**Required tasks**
A – Check each statement against the biography of Ben Mark Cherrington: (i) He graduated from the University of Nebraska in 1911. (ii) He served as Acting Chancellor of the University of Denver until 1943. (iii) He earned his A.M. from Columbia University. Answer yes or no for each, quoting the words of the biography that settle it.
B – Write the next part of the biography of Ben Mark Cherrington, starting after its final sentence.

**Source**
Ben Mark Cherrington was an American academic and international educator who served as Acting Chancellor of the University of Denver from October 1943 to February 1946. He was known for expanding the university’s program offerings and for building institutional pathways that connected higher education to world affairs. Through long-running work at the University of Denver’s Social Science Foundation, he helped shape an “international-minded” approach to public learning and graduate study. He also contributed directly to the era’s international institutional architecture, including the UN system’s education and cultural mission.
Early Life and Education
Ben Mark Cherrington was born in Gibbon, Nebraska, and he completed his early education in the region. He graduated from the University of Nebraska in 1911, then pursued advanced study in the United States. He later earned an A.M. from the University of California in 1922 and completed doctoral-level work at Columbia University in 1934.
After his graduate training, he added professional credentials through an LL.D. from the University of Nebraska College of Law in 1934. His educational trajectory joined international relations interests with institutional and legal fluency, which later supported his work bridging universities, civic life, and government-sponsored cultural diplomacy. This combination shaped his capacity to treat international cooperation as both an ethical objective and a practical administrative project.

**Word and element location data**
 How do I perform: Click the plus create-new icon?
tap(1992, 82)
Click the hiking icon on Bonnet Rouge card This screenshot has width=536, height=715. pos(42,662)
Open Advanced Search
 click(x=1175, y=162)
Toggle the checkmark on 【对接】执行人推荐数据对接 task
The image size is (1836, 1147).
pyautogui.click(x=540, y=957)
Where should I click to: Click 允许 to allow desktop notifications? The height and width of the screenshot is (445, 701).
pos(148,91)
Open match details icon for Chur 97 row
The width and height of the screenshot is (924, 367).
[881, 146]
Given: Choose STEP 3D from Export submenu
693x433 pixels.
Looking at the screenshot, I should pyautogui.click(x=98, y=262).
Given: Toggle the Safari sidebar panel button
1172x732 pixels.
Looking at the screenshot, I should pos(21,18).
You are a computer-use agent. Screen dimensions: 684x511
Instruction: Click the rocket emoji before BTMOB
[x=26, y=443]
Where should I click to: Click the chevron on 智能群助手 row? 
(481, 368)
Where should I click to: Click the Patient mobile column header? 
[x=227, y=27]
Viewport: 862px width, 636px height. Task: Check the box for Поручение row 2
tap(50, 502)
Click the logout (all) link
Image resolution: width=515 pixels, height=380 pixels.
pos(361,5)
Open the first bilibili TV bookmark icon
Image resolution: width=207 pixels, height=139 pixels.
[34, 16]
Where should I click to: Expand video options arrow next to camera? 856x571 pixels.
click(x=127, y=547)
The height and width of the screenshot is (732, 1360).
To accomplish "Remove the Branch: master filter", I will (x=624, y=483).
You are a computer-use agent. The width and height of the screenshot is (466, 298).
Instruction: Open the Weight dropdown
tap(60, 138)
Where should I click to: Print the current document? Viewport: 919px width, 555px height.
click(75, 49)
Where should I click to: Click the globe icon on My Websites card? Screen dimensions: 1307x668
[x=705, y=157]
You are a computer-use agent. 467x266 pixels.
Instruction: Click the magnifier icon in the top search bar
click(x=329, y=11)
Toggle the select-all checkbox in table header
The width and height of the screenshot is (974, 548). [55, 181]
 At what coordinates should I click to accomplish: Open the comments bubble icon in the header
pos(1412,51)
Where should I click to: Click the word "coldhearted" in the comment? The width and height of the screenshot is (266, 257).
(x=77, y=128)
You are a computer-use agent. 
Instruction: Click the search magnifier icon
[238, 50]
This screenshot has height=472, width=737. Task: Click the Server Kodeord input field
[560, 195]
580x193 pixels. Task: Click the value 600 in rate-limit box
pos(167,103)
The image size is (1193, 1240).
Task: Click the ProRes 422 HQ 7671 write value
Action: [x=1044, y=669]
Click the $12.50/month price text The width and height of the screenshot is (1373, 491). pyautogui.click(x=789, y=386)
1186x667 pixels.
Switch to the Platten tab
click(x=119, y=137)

**Results for the exercise**
A –
(i) Yes: "He graduated from the University of Nebraska in 1911"
(ii) No: "from October 1943 to February 1946"
(iii) No: "He later earned an A.M. from the University of California in 1922"

B –
Career
Cherrington began his professional life in academia and public service, teaching at Nebraska Wesleyan and the University of California at Berkeley. After World War I, he worked with the Young Men’s Christian Association (YMCA), where he became Executive Secretary in 1919. In that role he helped translate social and educational values into structured programs, and he brought that organizing discipline with him as he moved into higher education.
He relocated to Denver and remained connected to the YMCA until he joined the University of Denver faculty in 1926. In 1926 he became the first Director of the University of Denver’s Social Science Foundation. He directed the foundation for 25 years, during which he cultivated a steady rhythm of public lectures, radio talks, and educational gatherings aimed at making Denver more “international-minded.” His work positioned the foundation as a hub where international questions were treated as matters for informed community discussion, not distant abstraction.
Cherrington also served as Professor and Chair of the Department of International Relations at the University of Denver. He produced scholarship and public writing that connected education, international attitudes, and civic understanding. His intellectual output included books such as The British Labor Movement in the Summer of 1921, and Methods of Education in International Attitudes, which reflected his interest in how learning systems shape political and moral perception.
As international affairs intensified in the 1930s and early 1940s, Cherrington extended his influence beyond campus. In 1938 he accepted a role organizing the newly created Division of Cultural Relations in the U.S. Department of State, invited by Secretary of State Cordell Hull. He used his academic grounding to help structure cultural and educational exchange as a formal instrument of diplomacy, aligning cultural programming with national and international objectives.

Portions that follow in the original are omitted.